Egypt and the United Arab Emirates have called for not missing the chance to achieve a truce in Gaza in a phone call between their foreign ministers on Monday.


A view of tents at a camp housing displaced Palestinians in Rafah. AFP


The current round of Cairo talks started on Tuesday with all five delegations of respective sides reacting positively to the resumption of negotiations, Reuters reported, citing two Egyptian sources.

Mediators from Egypt, Qatar, and the US are strongly pushing for a deal that achieves a cessation of Israeli attacks in Gaza and facilitates exchanging dozens of captives still held by Hamas.

The US has repeatedly expressed rejection of a full-scale ground operation in Rafah but believes that the current Israeli actions in Rafah are “limited” and aim to eliminate an alleged weapon smuggling by Hamas.

The US has suspended a shipment of nearly one ton of bombs destined for Israel over concerns that Israel will potentially launch a full-scale assault on Rafah soon, a Biden administration official said on Tuesday.

Egypt has condemned the Israeli military operations in Rafah, calling for Israel to “exercise restraint and avoid the brinkmanship policy,” the Ministry of Foreign Affairs said.

In a statement on Wednesday, the ministry warned that such Israeli practices endanger efforts aimed at reaching a sustainable truce in Gaza.

Speaking to reporters on Tuesday, White House National Security Council spokesman John Kirby said Hamas presented a revised ceasefire proposal, stressing that gaps between both sides can “absolutely be closed.”


Children stand behind barbed wire along a slope near a camp housing displaced Palestinians in Rafah.

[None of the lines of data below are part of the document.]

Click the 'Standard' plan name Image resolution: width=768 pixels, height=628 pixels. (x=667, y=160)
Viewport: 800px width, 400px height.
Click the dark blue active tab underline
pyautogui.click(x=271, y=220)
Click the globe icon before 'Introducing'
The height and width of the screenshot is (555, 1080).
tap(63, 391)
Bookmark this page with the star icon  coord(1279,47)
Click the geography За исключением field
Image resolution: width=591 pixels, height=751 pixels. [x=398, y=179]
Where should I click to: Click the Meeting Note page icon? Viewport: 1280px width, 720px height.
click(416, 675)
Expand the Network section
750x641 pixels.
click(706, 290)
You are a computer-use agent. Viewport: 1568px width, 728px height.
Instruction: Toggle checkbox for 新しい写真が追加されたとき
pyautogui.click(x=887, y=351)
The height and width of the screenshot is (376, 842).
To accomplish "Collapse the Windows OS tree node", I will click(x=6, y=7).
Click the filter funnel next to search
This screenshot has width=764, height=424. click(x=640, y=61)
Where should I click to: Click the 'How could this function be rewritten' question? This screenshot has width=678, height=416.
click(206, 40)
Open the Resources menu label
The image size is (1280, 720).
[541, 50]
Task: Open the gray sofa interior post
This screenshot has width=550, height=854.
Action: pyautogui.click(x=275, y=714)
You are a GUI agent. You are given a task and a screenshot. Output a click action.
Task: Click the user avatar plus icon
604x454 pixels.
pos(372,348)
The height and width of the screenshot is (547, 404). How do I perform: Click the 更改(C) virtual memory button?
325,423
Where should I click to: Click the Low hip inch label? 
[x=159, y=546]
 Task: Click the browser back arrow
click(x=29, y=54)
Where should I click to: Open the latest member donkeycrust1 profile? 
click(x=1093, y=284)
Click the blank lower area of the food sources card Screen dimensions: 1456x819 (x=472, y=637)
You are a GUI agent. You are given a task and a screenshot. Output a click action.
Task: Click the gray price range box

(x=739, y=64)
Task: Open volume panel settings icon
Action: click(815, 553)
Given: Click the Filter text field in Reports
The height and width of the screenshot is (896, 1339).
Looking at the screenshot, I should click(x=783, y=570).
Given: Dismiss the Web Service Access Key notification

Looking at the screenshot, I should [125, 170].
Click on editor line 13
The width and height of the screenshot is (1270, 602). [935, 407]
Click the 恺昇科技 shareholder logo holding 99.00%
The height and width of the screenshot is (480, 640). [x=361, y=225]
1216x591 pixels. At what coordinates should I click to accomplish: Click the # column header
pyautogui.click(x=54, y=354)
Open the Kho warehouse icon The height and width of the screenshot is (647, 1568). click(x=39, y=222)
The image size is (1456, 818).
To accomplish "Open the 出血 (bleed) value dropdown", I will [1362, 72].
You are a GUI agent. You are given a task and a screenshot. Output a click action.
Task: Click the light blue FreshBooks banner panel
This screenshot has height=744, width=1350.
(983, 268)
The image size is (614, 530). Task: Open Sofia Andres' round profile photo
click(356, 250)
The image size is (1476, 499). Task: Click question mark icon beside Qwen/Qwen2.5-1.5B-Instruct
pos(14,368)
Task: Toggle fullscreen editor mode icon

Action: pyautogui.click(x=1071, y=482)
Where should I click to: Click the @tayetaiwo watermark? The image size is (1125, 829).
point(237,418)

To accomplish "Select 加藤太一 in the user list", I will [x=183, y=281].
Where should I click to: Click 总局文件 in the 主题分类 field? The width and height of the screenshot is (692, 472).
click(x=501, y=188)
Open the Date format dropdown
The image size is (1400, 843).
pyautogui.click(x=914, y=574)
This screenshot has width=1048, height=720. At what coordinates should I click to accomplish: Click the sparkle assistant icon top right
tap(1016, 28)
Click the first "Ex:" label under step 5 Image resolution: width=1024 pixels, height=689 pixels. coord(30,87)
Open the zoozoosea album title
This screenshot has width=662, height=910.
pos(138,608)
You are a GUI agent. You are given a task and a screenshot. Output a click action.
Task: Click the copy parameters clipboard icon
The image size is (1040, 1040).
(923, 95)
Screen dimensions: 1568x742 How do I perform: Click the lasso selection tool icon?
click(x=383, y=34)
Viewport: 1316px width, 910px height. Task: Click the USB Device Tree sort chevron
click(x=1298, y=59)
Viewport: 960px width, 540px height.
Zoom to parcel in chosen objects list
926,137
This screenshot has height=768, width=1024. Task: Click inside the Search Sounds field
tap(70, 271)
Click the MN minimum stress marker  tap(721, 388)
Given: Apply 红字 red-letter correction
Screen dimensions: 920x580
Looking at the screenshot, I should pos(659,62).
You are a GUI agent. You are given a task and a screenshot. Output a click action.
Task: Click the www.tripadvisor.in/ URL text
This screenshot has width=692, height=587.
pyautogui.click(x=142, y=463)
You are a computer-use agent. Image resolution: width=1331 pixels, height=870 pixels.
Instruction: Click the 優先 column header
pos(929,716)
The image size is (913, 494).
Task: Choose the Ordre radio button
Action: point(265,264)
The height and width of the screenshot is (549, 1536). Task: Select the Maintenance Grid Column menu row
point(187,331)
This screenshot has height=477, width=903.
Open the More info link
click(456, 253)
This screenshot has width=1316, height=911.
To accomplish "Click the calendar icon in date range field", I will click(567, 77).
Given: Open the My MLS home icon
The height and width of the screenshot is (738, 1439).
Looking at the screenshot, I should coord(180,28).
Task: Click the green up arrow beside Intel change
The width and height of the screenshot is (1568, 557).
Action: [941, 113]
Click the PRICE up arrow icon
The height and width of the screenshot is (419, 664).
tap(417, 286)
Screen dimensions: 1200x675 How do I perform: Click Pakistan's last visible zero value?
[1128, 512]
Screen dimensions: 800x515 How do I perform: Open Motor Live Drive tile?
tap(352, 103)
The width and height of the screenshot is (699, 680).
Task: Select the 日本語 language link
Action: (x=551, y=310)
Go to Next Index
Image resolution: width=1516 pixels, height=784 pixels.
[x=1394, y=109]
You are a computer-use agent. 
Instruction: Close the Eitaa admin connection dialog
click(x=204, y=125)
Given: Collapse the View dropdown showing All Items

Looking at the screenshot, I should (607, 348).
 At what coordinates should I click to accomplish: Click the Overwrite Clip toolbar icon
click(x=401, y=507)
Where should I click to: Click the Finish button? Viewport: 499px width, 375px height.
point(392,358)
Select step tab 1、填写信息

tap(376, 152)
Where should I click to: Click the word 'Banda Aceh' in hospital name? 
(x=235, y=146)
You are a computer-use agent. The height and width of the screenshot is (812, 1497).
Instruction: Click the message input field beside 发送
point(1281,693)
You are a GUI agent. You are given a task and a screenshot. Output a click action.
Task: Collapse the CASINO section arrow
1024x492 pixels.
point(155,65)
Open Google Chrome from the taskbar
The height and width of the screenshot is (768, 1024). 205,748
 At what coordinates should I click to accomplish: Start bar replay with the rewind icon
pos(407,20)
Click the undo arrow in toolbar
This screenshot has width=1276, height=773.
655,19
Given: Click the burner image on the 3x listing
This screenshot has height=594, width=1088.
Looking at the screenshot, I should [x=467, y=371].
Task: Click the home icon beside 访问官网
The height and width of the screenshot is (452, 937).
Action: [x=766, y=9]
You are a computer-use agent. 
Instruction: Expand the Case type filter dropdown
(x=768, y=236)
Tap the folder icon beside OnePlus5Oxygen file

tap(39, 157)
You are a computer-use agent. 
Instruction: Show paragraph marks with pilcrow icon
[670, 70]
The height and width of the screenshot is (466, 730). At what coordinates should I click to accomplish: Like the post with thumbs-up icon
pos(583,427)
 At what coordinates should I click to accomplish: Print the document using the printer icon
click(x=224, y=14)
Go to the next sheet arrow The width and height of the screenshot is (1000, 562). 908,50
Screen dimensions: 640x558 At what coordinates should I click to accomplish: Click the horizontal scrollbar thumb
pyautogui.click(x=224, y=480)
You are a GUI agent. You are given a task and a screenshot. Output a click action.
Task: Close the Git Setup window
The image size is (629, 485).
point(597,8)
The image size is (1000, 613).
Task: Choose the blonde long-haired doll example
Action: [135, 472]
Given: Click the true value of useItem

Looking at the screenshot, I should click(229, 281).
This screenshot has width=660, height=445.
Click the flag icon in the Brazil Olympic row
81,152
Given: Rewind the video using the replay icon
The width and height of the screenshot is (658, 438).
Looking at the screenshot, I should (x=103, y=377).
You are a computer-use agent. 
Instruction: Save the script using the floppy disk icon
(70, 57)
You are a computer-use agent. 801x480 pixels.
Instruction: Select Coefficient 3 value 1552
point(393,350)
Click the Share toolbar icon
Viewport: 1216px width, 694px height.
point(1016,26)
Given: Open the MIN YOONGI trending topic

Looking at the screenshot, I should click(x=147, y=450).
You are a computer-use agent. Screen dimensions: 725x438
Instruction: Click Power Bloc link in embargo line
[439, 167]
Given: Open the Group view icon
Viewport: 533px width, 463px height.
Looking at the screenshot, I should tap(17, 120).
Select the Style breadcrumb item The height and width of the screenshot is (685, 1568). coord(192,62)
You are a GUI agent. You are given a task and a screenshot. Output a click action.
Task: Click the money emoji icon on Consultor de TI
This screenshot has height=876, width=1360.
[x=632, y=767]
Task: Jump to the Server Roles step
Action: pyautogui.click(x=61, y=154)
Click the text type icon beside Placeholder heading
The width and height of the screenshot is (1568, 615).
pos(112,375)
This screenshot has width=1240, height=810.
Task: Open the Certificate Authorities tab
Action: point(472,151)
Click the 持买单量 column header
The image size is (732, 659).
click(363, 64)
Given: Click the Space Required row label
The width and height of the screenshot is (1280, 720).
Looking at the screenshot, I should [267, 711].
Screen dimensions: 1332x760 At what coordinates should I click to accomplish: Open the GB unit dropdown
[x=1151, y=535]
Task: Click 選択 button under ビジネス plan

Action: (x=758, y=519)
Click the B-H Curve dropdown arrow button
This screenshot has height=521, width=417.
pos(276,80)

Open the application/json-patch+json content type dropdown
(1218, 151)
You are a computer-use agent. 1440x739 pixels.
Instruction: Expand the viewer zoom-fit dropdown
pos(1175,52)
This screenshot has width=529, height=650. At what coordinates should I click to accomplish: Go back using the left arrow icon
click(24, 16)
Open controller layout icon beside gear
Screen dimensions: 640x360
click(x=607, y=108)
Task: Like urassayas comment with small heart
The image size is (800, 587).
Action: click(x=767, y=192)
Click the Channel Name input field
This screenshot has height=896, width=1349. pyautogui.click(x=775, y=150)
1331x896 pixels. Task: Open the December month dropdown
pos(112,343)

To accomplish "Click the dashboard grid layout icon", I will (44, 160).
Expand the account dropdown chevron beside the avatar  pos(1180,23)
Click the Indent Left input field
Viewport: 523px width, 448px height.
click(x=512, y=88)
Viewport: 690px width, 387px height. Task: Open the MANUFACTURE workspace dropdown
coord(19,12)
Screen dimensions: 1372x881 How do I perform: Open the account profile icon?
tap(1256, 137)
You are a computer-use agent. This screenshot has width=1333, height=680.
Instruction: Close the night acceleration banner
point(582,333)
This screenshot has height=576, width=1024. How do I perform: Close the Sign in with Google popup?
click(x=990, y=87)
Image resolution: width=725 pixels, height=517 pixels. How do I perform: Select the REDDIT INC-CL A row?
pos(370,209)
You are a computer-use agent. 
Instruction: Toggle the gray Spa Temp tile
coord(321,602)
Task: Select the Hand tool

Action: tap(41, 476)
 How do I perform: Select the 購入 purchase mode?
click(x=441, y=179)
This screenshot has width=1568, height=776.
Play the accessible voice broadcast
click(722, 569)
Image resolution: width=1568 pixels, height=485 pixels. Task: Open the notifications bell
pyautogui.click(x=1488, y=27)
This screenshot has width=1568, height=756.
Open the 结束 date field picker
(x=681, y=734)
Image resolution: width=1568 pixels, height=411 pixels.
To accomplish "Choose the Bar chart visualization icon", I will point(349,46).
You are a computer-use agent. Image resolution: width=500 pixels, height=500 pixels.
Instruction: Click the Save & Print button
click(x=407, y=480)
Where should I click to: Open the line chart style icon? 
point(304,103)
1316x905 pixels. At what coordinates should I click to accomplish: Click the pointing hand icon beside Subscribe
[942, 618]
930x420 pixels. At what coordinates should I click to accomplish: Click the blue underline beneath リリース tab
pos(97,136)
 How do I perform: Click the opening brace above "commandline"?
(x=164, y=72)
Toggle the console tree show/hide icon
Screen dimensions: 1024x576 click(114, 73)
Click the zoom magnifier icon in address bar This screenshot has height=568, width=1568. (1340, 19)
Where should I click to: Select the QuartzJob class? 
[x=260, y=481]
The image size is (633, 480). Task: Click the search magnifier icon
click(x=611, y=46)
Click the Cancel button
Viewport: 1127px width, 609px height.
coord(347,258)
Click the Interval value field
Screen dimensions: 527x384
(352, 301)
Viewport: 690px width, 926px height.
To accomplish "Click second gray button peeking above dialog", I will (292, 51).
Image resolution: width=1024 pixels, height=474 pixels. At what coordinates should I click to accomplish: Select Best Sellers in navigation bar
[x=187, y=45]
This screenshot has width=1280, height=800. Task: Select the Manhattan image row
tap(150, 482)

AFP


Israel ordered on Monday 100,000 Palestinians to leave the eastern neighbourhoods of Rafah ahead of its incursion.

The UN children’s agency UNICEF has expressed concerns over threats posed by the Rafah ground incursion to around 600,000 children sheltering in the territory.

UNICEF warned of potential harm to children with “potential evacuation corridors likely mined or littered with unexploded ordnance, and shelter and services in areas for relocation very likely to be limited.”

The future of 1.4 million people in Rafah city, representing the majority of Gaza’s population, most of whom were already displaced by the war, is at stake with Israel vowing to continue its operation.


People carry on a stretcher the body of a victim who was killed at the site of a building that was hit by Israeli bombardment in Rafah on May 7. AFP


In Rafah, the Israeli operations in Gaza over the past 24 hours have killed at least 35 Palestinians, including women and children, according to media reports, citing a medical source.

Since the war began on 7 October, Israeli forces have killed over 34,700 people, injured more than 78,100, caused extensive damage to Gaza's infrastructure, and displaced most of the strip’s residents.